理解公民道德

时间:2022-05-17 10:13:03

理解公民道德

[摘要]作为公民伦理规范的公民道德,依据公民行为的范围和性质以及来自于生活领域的分域看待,即公民道德本身的不同侧重,可以区分为“公民的道德”与“(公民)公共道德”的双重意蕴。而公共领域因其所具有的公共性、自由开放性、交往实践性和商谈伦理性等精神特质,不但成为公民公共道德的真实存在之域,更与公共道德的价值期许之间有着融洽的契合与互动。而由公民道德的形上关照到形下践行,同样需要我们在对话的场域中给出理性而合理的看待,即公民道德的践行和提升,需要制度与法律的支持和保障,需要来自公民道德教育的长期努力,需要公民在文化传统体认基础之上的道德自觉。

[关键词]公民道德 公共道德 公共领域 价值期许 践行维度

作为公民公共生活的重要调节体系,公民道德规范一直发挥着重要的价值引导作用。以2001年国家颁布的《公民道德建设实施纲要》为标志,更是将这一规范体系的内容系统化、建设明确化。但是,伴随着社会文化转型的不断纵深推进和生活领域的多维拓展,公民规范体系与公民行动之间、社会价值支持与价值期许之间的错位愈益明显。这使得生活领域变迁过程中,公共领域的探求和与之相应的公民道德体系更为丰富化与价值匹配化的研究成为必要,同时使得由之而来的“公民”与“道德”的对话成为可能。这种对话绝非“公民”加上“道德”的概念叠加,而是一种整体性的视野关照和视阈融合性论述,它不但对于理解今天的公民道德状况具有必要性,更凸显出公共领域拓展下公民参与公共生活的现实针对性和公民道德研究的理论深入性。

一、公民伦理规范的双重意蕴:

“公民的道德”与“(公民)公共道德”

数据内容
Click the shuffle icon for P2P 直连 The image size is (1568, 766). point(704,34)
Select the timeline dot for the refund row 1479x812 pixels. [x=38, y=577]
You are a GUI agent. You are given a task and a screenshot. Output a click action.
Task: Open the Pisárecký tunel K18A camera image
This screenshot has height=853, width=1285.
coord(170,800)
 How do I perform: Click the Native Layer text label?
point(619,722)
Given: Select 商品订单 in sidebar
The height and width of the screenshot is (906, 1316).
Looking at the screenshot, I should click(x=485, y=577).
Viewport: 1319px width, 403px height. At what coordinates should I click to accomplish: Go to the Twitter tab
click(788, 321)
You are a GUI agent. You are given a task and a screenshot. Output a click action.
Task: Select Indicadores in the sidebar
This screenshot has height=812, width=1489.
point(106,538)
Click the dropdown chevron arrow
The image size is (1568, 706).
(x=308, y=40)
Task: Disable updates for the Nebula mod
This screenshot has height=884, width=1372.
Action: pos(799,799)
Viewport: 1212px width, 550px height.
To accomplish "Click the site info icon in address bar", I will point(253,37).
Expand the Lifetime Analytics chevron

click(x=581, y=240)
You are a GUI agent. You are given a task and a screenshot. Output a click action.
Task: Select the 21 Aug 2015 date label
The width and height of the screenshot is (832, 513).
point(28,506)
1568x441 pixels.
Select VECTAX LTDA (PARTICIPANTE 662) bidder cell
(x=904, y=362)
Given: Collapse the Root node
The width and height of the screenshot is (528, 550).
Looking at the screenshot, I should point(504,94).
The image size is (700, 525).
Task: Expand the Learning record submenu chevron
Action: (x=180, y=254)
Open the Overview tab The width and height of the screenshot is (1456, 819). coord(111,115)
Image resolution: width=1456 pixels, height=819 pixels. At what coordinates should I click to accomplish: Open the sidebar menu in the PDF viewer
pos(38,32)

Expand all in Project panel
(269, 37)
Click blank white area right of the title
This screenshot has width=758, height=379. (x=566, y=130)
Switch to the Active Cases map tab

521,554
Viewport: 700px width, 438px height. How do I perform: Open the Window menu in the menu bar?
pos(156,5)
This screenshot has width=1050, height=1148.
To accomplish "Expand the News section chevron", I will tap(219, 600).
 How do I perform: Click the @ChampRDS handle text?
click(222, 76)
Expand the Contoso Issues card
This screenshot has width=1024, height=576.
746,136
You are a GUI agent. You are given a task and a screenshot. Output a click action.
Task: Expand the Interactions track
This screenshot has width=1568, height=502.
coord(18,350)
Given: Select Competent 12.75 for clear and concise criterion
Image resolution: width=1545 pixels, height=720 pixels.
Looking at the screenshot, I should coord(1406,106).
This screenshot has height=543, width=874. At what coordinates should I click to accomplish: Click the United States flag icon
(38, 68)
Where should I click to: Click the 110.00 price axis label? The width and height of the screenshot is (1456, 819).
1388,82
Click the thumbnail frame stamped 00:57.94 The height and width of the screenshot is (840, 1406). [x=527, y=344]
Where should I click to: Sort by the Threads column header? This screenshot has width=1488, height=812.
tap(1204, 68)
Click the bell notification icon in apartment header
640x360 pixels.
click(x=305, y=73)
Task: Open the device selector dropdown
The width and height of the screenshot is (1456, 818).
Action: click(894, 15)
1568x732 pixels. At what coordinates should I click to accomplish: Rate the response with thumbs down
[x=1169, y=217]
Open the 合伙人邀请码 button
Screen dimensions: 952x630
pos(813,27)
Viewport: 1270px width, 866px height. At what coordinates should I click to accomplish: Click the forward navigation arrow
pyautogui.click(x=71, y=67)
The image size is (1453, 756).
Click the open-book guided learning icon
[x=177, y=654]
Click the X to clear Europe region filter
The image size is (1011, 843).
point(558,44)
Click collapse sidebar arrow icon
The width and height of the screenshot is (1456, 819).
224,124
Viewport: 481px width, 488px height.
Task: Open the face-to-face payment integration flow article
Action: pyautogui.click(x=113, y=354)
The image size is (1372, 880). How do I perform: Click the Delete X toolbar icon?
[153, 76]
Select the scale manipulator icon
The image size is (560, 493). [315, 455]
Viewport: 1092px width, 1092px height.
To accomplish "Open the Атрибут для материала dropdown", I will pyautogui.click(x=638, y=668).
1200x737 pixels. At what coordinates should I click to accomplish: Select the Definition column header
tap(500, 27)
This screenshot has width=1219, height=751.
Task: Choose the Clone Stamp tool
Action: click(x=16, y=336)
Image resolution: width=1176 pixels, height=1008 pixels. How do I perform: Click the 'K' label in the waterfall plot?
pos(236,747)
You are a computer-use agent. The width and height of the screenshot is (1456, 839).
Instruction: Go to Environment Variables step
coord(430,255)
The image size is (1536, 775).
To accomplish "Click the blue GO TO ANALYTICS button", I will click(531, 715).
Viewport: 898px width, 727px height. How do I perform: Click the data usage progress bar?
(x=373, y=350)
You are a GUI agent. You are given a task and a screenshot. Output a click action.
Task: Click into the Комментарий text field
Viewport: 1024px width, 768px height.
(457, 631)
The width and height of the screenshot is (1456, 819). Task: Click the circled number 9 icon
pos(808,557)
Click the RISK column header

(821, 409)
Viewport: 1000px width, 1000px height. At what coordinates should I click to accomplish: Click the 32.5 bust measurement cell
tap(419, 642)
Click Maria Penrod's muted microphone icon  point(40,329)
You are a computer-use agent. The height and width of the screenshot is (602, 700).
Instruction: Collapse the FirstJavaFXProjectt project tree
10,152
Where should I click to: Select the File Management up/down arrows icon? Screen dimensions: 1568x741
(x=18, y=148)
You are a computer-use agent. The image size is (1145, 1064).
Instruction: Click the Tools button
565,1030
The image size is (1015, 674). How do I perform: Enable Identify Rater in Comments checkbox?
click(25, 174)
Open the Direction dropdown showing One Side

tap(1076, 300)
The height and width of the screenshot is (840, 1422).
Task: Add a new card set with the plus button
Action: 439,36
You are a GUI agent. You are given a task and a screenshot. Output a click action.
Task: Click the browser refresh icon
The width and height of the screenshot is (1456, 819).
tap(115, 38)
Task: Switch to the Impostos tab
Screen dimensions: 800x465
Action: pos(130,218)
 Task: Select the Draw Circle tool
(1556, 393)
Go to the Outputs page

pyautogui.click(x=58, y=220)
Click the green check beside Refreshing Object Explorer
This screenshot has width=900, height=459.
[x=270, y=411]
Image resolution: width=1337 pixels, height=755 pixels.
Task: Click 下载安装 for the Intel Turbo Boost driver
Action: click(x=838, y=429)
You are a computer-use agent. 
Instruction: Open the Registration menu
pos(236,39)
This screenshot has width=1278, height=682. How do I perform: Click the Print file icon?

任务要求
更新文档中从“[关键词]公民道德 公共道德 公共领域”到“和公民道德研究的理论深入性。”的这段文字,把其中的“调节体系”换成“调控体系”,写出更新后的全文。 完成任务时用不到上面的数据。

结果
[关键词]公民道德 公共道德 公共领域 价值期许 践行维度

作为公民公共生活的重要调控体系,公民道德规范一直发挥着重要的价值引导作用。以2001年国家颁布的《公民道德建设实施纲要》为标志,更是将这一规范体系的内容系统化、建设明确化。但是,伴随着社会文化转型的不断纵深推进和生活领域的多维拓展,公民规范体系与公民行动之间、社会价值支持与价值期许之间的错位愈益明显。这使得生活领域变迁过程中,公共领域的探求和与之相应的公民道德体系更为丰富化与价值匹配化的研究成为必要,同时使得由之而来的“公民”与“道德”的对话成为可能。这种对话绝非“公民”加上“道德”的概念叠加,而是一种整体性的视野关照和视阈融合性论述,它不但对于理解今天的公民道德状况具有必要性,更凸显出公共领域拓展下公民参与公共生活的现实针对性和公民道德研究的理论深入性。